Stale smbd processes (was: DOS: Clients can freeze other clients smbd)

Tue Sep 7 20:34:21 GMT 1999

Nicolas Williams wrote:

> 
> > Oh, I ment if the script was tested on a Unix-box with samba and the
> > clients where multiuser Windows NT systems. If I understands it right
> > the same user may have more than one connection to the server from
> > that type of client.
> 
> The key is in the parameters passed to the script. Here's my root
> preexec/postexecs:
> 
> root preexec  = /somepath/samba/libexec/chkStaleSession preexec  %d %I %h %S %U
> root postexec = /somepath/samba/libexec/chkStaleSession postexec %d %I %h %S %U
> 
> chkStaleSession requires the following argument:
> 
> $1 - action (preexec or postexec)
> $2 - smbd PID
> $* - tokens which altogether identify a share connection
> 
> I'm assuming that NT won't try more than one share connection with all
> of those parameters. I.e., if I've got a share mapped to, say, I: and
> then map the same share as the same user to, say, J:, then I assume that
> NT won't open a new share connection.
> 
> If this assumption is wrong then you could end up with a situation were
> smbd keeps getting itself killed when it runs chkStaleSession. Still,
> this can be avoided in chkStaleSession.
> 
> The chkStaleSession basically creates/deletes PID/lock files named by
> its concatenated arguments (skipping $1 and $2). This is what
> chkStaleSession does: if the given lock file already exists and it
> contains a PID and its the PID for a different smbd and it's still
> running, then stomp that stale smbd, otherwise create/overwrite the lock
> file and store given PID in it.

You may be right, our Hydra-licenses got timed and I haven't got any
time
to look any more into this. Your script may do the right thing, but this
use to be a less tested case and I do not have time to test it right now
:-(

> > > Samba needs a way to deal with these stale smbd processes. I'm still not
> > > exactly clear on what goes on that causes Samba to block on a socket,
> > > that ought to be dead, waiting for input; I've not spent enough time
> > > tracing the packets or the smbd processes so my analysis is partly based
> > > on guessing (I had no idea about the FIN-FIN/ACK bug when I sent my very
> > > first e-mail about this to the list); it could even be that there's a
> > > bug in the way the NT clients abandon the old connection (i.e., maybe
> > > they don't explicitly close it) or maybe there's a bug in NT's TCP/IP
> > > stack that causes TCP shutdown to not be reliable.
> >
> > I have investigated it, it has always been receive_smb() calling
> > read_socket_data() as of 2.0.5a source.
> 
> This doesn't tell us what goes wrong. I'm rather busy, but if I can I
> may setup a test and sniff the wire, see what's wrong...

Yesterday I debugged one client which couldn't upload files to the
server
and saw that the timeout was trigged.
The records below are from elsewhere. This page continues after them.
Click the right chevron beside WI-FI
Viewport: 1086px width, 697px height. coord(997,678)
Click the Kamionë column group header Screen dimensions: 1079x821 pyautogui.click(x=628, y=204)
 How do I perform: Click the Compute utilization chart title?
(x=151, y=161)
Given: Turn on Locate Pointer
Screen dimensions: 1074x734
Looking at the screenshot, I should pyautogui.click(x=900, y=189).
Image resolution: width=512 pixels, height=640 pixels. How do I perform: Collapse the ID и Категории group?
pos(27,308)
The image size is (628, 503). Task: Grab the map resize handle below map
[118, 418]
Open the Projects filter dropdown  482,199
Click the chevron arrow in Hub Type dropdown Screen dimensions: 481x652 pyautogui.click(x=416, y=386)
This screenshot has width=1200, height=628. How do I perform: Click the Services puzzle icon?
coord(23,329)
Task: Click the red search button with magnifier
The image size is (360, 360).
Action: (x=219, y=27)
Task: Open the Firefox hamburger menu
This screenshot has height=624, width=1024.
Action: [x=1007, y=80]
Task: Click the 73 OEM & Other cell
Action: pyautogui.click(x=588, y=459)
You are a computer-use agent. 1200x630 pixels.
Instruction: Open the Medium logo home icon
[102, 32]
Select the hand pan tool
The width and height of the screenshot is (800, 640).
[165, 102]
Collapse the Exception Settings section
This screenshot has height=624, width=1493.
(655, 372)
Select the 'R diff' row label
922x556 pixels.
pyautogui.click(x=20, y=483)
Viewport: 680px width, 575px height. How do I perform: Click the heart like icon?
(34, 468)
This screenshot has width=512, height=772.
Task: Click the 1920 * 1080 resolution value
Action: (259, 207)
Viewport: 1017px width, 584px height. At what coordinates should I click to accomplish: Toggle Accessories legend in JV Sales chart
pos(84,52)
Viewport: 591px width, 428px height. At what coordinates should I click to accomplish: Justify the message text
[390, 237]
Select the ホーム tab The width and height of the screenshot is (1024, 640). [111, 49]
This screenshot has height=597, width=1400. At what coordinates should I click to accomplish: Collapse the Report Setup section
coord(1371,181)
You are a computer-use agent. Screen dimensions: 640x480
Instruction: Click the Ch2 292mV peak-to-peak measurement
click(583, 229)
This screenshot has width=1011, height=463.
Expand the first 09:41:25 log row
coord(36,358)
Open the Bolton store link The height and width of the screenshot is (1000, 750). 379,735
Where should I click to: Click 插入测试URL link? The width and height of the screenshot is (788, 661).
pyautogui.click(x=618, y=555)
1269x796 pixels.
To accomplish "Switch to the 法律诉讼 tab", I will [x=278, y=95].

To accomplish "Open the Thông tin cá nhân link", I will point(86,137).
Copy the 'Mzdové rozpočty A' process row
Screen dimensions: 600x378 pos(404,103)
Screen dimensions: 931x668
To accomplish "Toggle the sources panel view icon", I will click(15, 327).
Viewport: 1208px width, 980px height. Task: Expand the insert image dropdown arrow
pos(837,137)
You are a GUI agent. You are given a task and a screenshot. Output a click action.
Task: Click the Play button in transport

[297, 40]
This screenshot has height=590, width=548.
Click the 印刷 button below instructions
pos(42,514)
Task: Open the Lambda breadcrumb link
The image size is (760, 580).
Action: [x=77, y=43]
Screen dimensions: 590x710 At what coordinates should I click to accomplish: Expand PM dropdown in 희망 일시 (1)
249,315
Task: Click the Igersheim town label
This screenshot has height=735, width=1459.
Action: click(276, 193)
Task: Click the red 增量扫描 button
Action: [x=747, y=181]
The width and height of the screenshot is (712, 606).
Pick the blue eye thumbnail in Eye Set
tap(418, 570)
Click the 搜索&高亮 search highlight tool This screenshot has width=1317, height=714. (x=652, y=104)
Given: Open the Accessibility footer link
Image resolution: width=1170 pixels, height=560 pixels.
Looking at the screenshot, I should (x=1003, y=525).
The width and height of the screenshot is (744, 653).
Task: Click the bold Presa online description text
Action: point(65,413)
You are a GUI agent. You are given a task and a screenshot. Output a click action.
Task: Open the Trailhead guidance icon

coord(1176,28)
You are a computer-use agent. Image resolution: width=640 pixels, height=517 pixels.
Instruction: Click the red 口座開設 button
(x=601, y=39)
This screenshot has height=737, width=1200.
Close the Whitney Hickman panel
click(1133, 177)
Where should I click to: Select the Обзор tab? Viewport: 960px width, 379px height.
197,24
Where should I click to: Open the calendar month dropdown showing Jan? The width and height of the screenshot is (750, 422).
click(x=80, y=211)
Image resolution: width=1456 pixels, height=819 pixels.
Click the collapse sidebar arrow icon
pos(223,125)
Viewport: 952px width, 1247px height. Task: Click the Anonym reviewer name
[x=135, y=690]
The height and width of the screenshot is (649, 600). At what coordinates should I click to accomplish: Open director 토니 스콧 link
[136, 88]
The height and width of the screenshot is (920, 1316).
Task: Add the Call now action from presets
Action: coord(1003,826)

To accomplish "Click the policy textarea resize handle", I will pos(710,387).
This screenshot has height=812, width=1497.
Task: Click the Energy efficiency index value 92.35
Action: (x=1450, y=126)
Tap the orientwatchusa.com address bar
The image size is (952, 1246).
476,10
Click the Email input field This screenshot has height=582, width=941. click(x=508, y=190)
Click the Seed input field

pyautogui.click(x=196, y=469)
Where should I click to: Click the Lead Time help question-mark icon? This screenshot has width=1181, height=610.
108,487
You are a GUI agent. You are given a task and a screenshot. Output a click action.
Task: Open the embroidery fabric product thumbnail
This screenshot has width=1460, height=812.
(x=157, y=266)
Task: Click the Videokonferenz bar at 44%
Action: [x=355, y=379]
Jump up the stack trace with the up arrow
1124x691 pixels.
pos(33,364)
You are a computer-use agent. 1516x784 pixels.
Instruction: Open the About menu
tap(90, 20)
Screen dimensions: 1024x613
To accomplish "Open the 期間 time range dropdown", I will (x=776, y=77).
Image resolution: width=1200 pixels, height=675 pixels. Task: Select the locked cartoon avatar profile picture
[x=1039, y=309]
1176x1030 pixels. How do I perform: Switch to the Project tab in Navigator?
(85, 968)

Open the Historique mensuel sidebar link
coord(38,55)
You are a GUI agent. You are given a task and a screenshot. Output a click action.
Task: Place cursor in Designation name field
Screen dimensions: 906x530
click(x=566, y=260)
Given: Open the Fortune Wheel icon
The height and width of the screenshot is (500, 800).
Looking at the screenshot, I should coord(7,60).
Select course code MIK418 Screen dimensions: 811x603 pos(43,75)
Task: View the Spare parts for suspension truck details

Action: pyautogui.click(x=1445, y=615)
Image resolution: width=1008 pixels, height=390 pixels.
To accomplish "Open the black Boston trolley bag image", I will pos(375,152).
We sniffed the network and it
looked
like the client sent the packets, but after a while there where no more
reply:s from the server. The client started to resedn the packet sevral
times but no reply. When insted looking from the servers point of view
the packet in question never reached the server. The network just ate
the
packet! So, the problems I see is not Sambas fault, it is just that
Samba
in the official release isn't that good on handling bad networks :-(...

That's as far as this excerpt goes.